Dr. Aryati Yashadhana, Prof. Evelyne de Leeuw, Dr. Brett Biles, Dr. Jonathan ‘Yotti’ Kingsley (Swinburne University), Mr. Ted Fields, Ms. Wendy Jopson, Prof. Anthony Zwi, Dr. Margaret Raven, Darren Green, A/Prof. Stephanie Topp (James Cook University)
Dr. Patrick Harris (CHETRE), Dr. Brooke Brady (NeuRA)
Cultural Governance Committee
Mr. Ted Fields (Gamilaraay/Yuwalaraay Nation), Ms Shelly O’Leary (Gamilaraay Nation), Mr Odee Welsh (Yuwaalaraay Nation), Uncle Warren Foster (Yuin Nation), Sharon Mason (Yuin Nation), Wendy Jopson (Yuin Nation)
The project was conceived from an existing collaboration with Yuwaalaraay, Yuin, and Gamilaraay traditional knowledge holders, who wanted to obtain evidence on how existing walaays and cultural work were impacting their people, and use this evidence to create shared pathways with health services in their respective regions. The name Gaawaadhi Gadudha is a combination of Gamilaraay and Yuin words that translates to ‘from the river to the ocean’ and represents the alliance and shared culture between the two nations, which is also reflected in the study’s logo artwork.

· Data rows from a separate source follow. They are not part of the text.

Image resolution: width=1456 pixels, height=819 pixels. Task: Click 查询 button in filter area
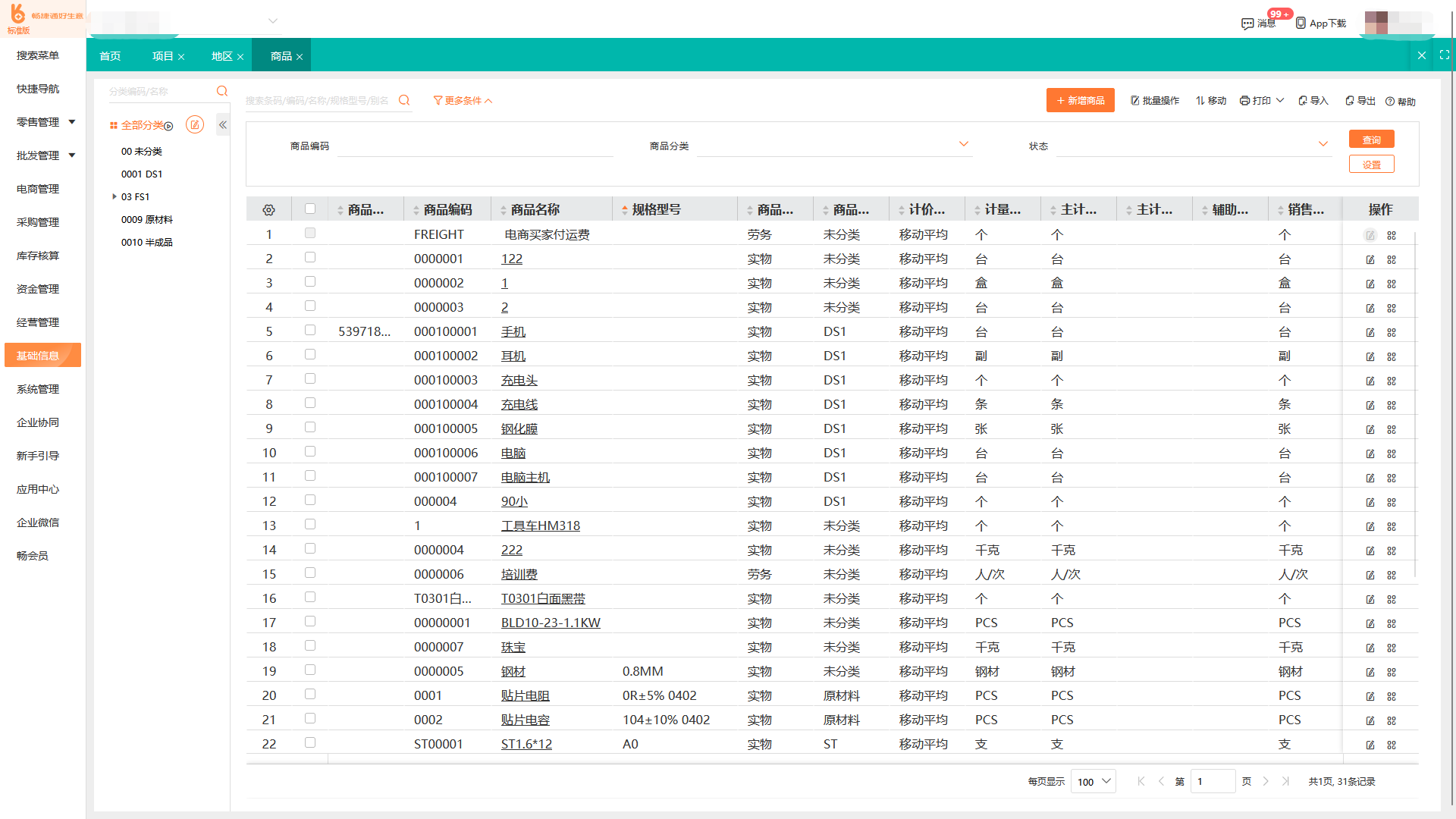point(1371,139)
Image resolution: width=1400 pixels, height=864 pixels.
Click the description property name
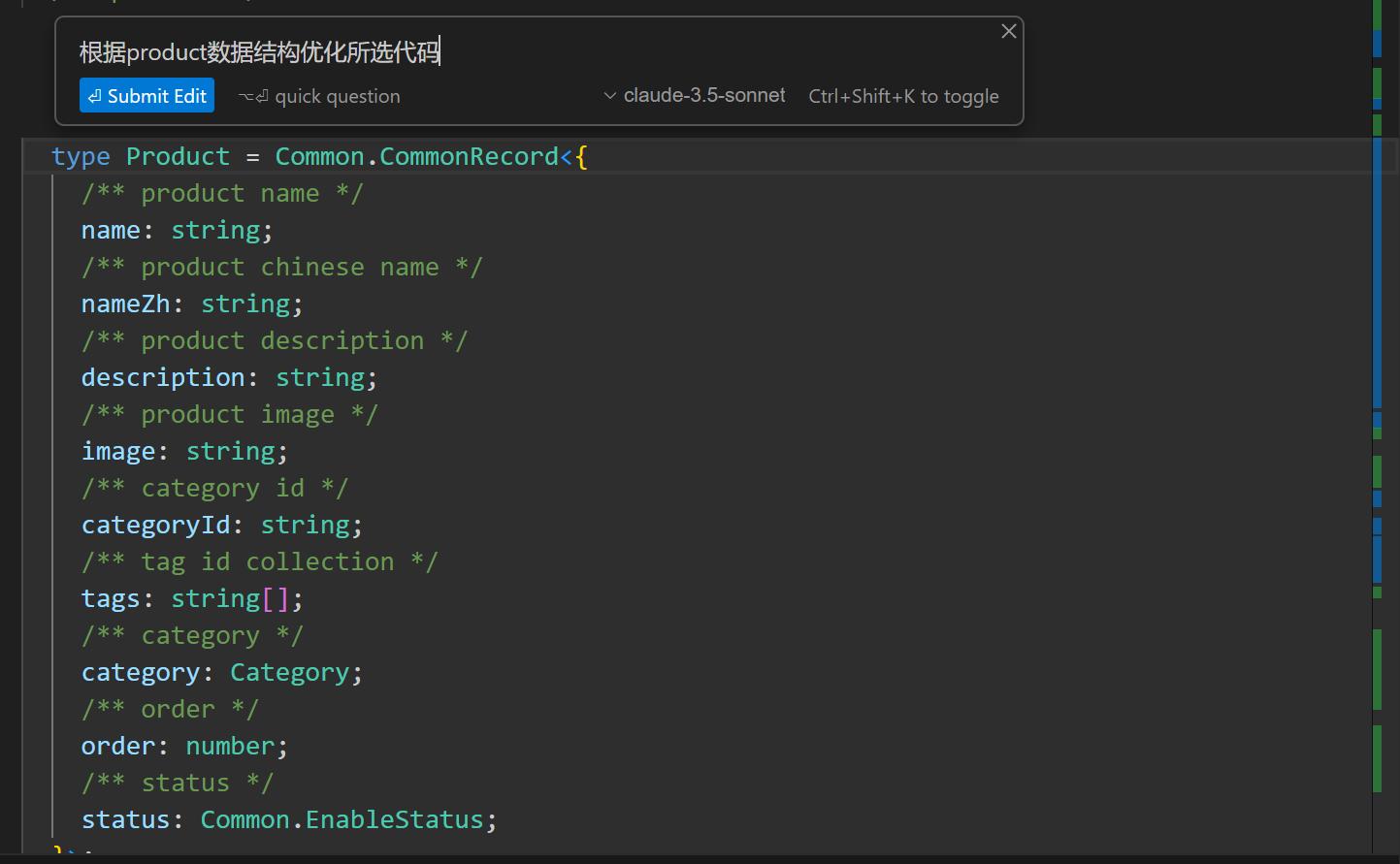click(162, 377)
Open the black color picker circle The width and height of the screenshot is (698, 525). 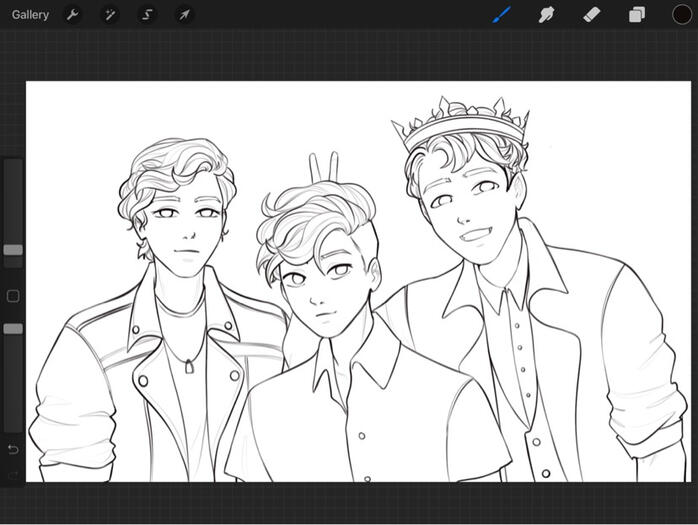(681, 15)
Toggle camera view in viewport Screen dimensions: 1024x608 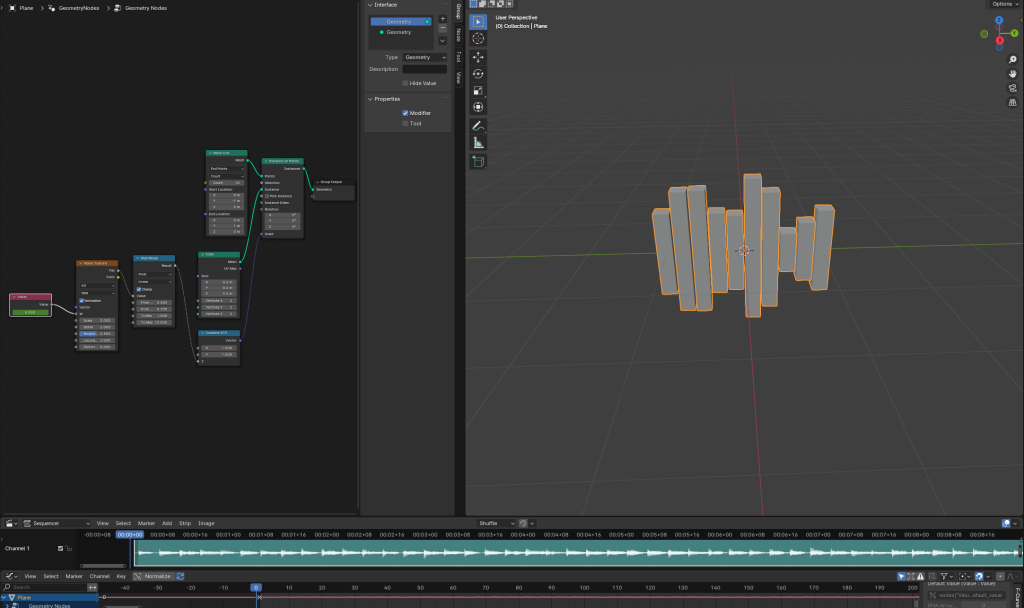(1012, 88)
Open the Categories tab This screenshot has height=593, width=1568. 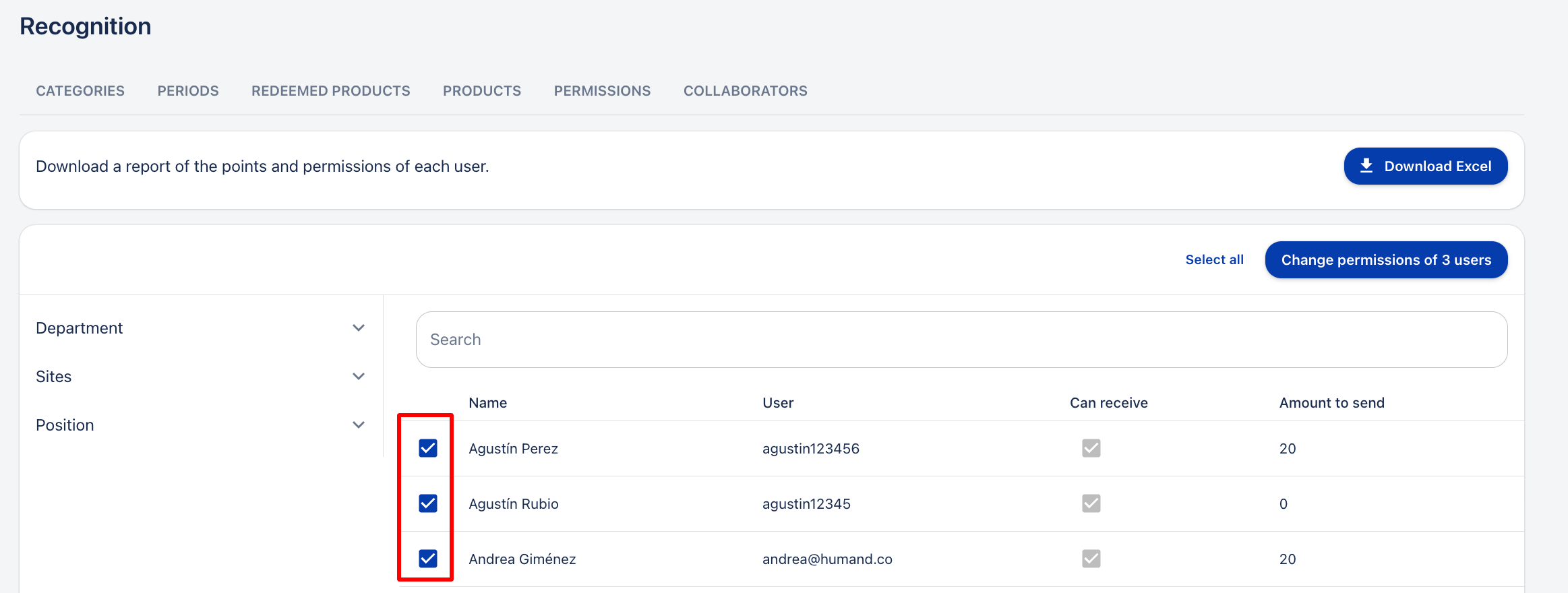80,91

The project aims to develop a model of cultural health that demonstrates how existing walaays (cultural gatherings on sacred sites) impact community and individual wellbeing; and how they can be better linked with regional health systems to improve health outcomes for Aboriginal peoples in the Western and South Coast regions of NSW.
Project Design and Method
The project follows a cultural governance ethical framework that places decision-making with traditional knowledge holders based at the study sites, including several members of the CI team. The study is taking a mixed-methods pre-post design using the walaays as interventions; several psychometric scales to measure resilience, health, and quality of life; and yarning circles to explore walaay participant experiences. As a result, a model of cultural health will be drafted collaboratively by the team, and workshopped with partnering Aboriginal Community Controlled Health Services. Additionally, feedback on the model from policymakers and key informants will be obtained using a two-round Delphi survey.